§ **PROBLEM TO WORK ON**
Using the data beneath, show every line that includes the word "column".

====

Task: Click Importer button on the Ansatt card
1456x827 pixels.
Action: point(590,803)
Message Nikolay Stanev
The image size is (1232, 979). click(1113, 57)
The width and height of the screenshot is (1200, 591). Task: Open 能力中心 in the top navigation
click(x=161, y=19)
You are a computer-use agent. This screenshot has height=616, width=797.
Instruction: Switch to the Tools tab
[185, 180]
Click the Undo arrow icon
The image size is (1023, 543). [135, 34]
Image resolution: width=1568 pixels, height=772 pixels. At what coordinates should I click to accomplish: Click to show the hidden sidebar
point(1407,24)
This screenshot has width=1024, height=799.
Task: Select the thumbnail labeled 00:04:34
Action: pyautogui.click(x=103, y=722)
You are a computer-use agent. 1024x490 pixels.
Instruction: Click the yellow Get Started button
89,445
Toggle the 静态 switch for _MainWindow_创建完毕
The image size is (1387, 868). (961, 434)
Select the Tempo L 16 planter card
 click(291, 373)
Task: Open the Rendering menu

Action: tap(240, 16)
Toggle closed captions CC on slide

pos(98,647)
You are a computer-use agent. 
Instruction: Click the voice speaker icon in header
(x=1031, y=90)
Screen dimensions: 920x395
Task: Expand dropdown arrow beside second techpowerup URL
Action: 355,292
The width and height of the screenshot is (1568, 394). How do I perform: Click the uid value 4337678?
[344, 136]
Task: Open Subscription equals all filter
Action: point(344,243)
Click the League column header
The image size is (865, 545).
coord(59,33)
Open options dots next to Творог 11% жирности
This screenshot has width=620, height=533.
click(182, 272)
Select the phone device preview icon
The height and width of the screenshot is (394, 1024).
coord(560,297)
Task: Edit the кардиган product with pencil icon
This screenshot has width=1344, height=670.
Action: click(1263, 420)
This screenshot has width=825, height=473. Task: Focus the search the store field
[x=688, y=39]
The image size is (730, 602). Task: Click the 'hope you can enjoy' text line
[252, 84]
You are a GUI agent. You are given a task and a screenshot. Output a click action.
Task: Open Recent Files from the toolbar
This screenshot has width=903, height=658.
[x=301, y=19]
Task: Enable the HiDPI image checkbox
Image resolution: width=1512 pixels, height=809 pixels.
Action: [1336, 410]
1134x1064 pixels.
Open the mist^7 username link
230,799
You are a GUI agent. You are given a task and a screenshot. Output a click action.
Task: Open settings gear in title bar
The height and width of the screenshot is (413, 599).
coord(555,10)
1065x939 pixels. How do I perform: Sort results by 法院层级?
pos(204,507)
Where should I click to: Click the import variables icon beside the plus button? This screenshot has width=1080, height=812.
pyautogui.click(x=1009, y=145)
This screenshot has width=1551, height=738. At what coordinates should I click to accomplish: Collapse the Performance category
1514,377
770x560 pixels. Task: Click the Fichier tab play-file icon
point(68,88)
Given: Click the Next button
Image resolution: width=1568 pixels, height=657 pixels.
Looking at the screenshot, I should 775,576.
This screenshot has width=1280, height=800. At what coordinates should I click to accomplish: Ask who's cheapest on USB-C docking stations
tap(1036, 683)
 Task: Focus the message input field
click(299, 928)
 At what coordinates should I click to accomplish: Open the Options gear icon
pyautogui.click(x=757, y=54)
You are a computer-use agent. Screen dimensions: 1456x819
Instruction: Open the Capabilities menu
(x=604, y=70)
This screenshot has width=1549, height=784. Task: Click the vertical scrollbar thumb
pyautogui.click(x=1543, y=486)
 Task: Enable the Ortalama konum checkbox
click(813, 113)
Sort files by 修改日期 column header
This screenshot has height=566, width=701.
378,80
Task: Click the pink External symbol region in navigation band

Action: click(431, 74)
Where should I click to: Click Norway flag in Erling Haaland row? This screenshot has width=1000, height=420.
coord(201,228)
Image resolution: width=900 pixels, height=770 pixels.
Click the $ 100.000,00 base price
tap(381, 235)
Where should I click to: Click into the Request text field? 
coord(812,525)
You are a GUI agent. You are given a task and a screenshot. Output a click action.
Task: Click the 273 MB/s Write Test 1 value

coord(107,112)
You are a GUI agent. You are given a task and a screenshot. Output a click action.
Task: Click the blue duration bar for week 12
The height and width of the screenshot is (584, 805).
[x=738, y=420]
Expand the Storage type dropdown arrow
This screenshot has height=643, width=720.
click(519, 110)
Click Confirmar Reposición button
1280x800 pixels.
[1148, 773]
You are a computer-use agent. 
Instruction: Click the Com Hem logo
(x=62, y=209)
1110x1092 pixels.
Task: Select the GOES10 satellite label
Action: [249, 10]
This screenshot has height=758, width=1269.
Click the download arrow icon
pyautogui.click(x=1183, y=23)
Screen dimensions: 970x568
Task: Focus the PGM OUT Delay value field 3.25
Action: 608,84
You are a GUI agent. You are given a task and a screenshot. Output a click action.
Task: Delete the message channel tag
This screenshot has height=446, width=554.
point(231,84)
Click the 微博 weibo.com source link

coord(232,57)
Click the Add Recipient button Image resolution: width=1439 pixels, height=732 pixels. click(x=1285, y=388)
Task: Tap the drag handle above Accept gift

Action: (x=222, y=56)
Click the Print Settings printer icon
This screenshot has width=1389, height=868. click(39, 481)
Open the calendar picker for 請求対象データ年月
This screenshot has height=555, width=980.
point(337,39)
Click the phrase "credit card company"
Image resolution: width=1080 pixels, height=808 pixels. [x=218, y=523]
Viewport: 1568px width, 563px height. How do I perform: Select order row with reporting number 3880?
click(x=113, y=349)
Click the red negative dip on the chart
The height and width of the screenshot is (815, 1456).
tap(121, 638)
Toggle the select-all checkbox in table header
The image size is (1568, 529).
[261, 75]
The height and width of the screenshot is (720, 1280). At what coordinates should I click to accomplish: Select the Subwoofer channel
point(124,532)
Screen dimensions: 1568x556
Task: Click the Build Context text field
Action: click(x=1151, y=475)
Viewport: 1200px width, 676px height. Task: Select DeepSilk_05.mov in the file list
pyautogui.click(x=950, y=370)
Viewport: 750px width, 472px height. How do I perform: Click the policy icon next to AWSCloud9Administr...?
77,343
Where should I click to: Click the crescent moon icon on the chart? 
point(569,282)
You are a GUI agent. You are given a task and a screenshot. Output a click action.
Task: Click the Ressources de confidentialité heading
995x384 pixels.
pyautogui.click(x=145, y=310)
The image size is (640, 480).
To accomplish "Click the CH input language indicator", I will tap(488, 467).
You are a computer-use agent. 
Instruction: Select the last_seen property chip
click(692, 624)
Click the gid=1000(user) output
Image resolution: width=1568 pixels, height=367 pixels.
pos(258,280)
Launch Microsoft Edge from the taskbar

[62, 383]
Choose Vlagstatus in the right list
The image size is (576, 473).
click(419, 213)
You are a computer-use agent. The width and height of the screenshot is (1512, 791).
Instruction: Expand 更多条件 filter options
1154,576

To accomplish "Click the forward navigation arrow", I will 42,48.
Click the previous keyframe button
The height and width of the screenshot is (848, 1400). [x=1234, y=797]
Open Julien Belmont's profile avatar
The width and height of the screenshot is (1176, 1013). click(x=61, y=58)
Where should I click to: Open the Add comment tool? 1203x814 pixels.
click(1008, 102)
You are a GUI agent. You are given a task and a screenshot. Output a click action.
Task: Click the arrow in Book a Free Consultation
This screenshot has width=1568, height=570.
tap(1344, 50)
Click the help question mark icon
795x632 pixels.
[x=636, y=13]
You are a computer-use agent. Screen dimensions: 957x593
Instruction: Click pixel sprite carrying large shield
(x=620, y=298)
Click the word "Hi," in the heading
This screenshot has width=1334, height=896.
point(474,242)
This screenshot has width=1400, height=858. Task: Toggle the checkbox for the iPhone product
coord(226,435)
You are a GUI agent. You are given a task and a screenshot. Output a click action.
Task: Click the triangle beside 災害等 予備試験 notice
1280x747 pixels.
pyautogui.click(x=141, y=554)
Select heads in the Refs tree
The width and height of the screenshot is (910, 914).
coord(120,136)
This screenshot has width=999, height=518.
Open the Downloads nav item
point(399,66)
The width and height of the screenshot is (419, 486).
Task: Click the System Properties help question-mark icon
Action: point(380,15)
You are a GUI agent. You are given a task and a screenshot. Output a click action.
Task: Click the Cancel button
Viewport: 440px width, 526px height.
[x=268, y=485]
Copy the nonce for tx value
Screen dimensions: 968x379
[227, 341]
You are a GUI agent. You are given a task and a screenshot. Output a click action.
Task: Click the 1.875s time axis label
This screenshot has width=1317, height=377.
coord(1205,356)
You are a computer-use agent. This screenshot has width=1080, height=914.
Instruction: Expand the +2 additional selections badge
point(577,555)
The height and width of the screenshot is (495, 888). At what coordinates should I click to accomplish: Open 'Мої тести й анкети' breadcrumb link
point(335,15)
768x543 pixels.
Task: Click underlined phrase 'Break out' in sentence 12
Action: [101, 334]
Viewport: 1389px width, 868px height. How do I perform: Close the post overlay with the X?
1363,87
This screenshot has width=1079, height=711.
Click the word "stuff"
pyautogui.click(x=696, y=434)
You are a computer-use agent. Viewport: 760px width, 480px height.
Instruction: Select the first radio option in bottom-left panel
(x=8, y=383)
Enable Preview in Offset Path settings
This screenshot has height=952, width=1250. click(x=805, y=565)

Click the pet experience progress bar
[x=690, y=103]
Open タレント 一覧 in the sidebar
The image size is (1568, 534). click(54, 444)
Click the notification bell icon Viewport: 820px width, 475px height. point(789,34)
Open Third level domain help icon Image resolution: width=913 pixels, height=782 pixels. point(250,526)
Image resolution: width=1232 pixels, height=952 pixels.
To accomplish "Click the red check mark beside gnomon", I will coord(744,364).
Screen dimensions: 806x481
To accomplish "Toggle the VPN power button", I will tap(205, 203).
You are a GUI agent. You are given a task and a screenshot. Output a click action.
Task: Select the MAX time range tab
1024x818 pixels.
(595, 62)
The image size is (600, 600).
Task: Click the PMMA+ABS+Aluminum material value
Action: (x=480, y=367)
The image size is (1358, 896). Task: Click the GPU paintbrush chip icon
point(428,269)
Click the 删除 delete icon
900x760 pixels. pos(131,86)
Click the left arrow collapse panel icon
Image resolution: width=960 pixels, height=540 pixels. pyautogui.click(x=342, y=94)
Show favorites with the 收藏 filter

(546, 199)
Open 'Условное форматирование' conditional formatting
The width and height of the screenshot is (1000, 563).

====

§ **ANSWER AREA**
Click the League column header
Sort files by 修改日期 column header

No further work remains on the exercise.